Largement endetté parce qu'il a choisit de faire son film de 1982 avec son argent (il a créé sa propre compagnie de films, American Zoetrope) FFC, déjà engagé pour co-scénariser avec Mario Puzo l'histoire du célèbre jazz club de Harlem dans les années 30, accepte aussi de réaliser quand Bob Evans est trouvé incompétent pour le faire. Autre bide de plus de 30 millions.

1989: New York Stories.
Le court-métrage co-écrit avec sa fille Sofia sera celui du milieu dans ce trio de court-métrage mettant en vedette la ville de New York. Le film du milieu comme dans "on commence fort, on finit avec un bang! et on glisse l'autre entre les deux...

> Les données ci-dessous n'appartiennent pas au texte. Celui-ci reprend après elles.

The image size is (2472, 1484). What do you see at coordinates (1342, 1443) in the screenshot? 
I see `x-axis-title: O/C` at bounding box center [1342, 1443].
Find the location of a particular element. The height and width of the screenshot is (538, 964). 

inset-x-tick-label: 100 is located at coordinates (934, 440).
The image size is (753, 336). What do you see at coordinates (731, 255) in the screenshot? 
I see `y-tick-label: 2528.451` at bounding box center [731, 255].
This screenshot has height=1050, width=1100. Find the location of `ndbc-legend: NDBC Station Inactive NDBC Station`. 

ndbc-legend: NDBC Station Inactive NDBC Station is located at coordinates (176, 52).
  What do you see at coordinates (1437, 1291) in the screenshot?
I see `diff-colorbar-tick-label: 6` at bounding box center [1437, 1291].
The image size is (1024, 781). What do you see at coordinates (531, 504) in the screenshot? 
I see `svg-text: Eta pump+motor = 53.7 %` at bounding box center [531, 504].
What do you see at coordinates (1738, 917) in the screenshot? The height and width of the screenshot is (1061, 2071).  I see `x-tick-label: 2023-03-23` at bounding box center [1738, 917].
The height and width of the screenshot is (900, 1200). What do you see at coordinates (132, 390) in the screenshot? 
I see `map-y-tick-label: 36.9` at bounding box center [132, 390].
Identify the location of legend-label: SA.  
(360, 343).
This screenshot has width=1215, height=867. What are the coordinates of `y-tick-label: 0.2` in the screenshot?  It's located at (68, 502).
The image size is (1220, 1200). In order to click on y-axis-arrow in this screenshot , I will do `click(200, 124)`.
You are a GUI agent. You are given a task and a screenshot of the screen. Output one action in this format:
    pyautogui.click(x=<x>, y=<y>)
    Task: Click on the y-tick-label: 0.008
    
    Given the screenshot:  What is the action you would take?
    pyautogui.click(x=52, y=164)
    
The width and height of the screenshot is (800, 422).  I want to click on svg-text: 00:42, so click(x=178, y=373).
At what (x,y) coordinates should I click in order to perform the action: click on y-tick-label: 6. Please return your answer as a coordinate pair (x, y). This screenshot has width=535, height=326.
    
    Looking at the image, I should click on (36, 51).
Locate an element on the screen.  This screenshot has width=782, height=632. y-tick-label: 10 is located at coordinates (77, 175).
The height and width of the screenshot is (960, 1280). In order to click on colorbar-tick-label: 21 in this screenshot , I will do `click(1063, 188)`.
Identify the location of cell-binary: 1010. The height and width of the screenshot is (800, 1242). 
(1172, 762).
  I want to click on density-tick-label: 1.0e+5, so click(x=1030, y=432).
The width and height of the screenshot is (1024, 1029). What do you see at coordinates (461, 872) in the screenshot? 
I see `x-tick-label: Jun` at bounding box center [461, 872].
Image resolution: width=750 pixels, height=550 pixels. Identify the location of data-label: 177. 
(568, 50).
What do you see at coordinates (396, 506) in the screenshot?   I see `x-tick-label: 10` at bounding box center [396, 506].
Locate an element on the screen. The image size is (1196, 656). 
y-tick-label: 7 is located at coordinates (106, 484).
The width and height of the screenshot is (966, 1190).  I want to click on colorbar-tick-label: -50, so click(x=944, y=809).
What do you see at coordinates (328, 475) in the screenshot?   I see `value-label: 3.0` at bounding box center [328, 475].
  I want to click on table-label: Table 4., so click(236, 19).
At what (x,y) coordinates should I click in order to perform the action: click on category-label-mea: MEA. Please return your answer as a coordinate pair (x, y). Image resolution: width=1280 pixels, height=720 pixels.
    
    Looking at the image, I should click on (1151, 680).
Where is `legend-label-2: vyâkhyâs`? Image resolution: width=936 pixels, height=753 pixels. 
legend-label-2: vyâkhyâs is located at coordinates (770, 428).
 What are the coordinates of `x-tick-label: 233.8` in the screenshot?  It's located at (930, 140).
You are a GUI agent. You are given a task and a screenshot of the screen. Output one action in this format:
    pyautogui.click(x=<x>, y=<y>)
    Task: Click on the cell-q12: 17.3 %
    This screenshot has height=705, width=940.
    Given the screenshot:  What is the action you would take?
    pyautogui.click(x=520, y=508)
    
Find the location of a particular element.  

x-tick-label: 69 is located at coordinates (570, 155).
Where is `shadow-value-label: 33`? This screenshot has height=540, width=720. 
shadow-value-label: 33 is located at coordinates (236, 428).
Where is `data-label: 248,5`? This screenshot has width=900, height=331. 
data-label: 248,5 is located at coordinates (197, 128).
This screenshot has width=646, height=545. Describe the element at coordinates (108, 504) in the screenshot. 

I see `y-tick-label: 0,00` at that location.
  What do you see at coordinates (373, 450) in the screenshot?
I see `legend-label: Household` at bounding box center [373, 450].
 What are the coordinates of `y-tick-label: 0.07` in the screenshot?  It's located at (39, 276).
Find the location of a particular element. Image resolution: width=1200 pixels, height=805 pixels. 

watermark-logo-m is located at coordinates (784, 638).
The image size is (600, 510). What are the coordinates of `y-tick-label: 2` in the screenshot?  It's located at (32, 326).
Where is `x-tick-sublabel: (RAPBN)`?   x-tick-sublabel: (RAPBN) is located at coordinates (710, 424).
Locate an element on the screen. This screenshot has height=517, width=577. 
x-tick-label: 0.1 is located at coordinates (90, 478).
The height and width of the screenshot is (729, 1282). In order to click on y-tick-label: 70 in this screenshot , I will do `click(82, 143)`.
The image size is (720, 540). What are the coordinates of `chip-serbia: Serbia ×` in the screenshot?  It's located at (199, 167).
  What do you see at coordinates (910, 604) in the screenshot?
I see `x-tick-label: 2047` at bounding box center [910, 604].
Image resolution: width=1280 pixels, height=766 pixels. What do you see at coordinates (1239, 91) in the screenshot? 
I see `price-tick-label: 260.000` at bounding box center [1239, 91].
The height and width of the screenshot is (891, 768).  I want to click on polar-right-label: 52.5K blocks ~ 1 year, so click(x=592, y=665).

1990: The Godfather Part III.
Les dettes de Coppola le font retourner à ce qui avait fait sa fortune. La troisième portion de la saga Corleone, encore co-scénarisée avec Mario Puzo, devait s'intituler The Death of Micheal Corleone afin de bien marquer la différence d'avec les deux premiers. Le film fait fortune, mais on en retiendra peu de choses intéressantes.

1997: The Rainmaker.
FFC adapte le roman de John Grisham. Avec Matt Damon et Danny DeVito. Non mémorable.

2007: Youth Without Youth.
FFC adapte l'auteur roumain Mircea Eliade dans une méditation sur le temps et la conscience, une trace d'illusion, mais aussi une belle histoire d'amour.

2009: Tetro.
Le film noir tourné en Argentine raconte la rivalité artistique entre deux frères d'une famille italienne. Auto bio? Sortie en salle limitée et pratiquement confidentielle. Sobre mais aussi terne.

2011: Twixt.
Quand Coppola fait un cauchemar un soir, il choisit aussi d'en développer un film d'horreur mettant en vedette Bruce Dern, Elle Fanning, Val Kilmer, Joanne Whalley et Ben Chaplin.  

"So we beat on, boats against the current, borne back ceaselessly into the past*"

Me suis acheté The Great Gatsby, version 1974 de Jack Clayton, adapté par Coppola pour un ridicule 2,50$




*Les 4 citations en italiques sont de F.S.Fitzgerald dans The Great Gatsby.